12.00- Since we’ve returned to BBC1 there’s been a ‘special’ episode of Poirot which marks an even deeper career nadir for David Suchet than ‘Executive Decision’, a performance from Harry Connick Jr who hasn’t been seen since he got killed to death by an alien in ‘Independence Day’ and songs by Spandau Ballet and Madness when the whole show suddenly seems to arrive in 1983 without any warning. In fact, there’s been more and more stuff repeated from earlier in the show which gives a worrying sense of deja vu and of time slipping it’s moorings and floating off into the distance leaving us trapped in a loop of the last 5 hours. I’ve just found out that CERN is back online as of 3 hours ago. This can’t be a coincidence.
12.30- The latest ‘special’ is billed as ‘Rebus meets Taggart’ even though 50% of those people are dead. Still, it’s probably the funniest thing on all night so far though whether this is due to quality on the show’s behalf or creeping insanity on mine is, at this late hour, hard to judge.

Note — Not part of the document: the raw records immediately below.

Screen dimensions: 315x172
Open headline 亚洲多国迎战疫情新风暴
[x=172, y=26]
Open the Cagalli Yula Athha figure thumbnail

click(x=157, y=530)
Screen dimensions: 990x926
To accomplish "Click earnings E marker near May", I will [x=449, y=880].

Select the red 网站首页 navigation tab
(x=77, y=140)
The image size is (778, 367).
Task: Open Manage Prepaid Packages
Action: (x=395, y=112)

It does portray Pudsey as a potential murderer for the second time tonight after Poirot did it earlier. This is a bizarre trend which does at least open the way for a ‘The Wire’ Children in Need special next year.
12.45- The Nolans are on. In terms of tests of stamina, this is now the telly-watching equivalent of doing a triathlon while suffering from M.E. 75 minutes to go. Fading fast. No-one’s even trying anymore. Least of all me.
2.00- Made it. Barely. The last hour was a punishing mixture of musical performances (Ronan Keating, Stereophonics, The New Original Sugababe Experience) and more ‘Why We’re Here’ films. The only personal highlight came during Paloma Faith’s song and was basically centred around remembering that I know someone who knows her drummer. That’s the most exciting thing that’s happened to me since I was hypnotised by Fiona Bruce’s jiggling bottom over 4 hours ago.
This is how I spent my Friday night.
And I didn’t even think of a punchline.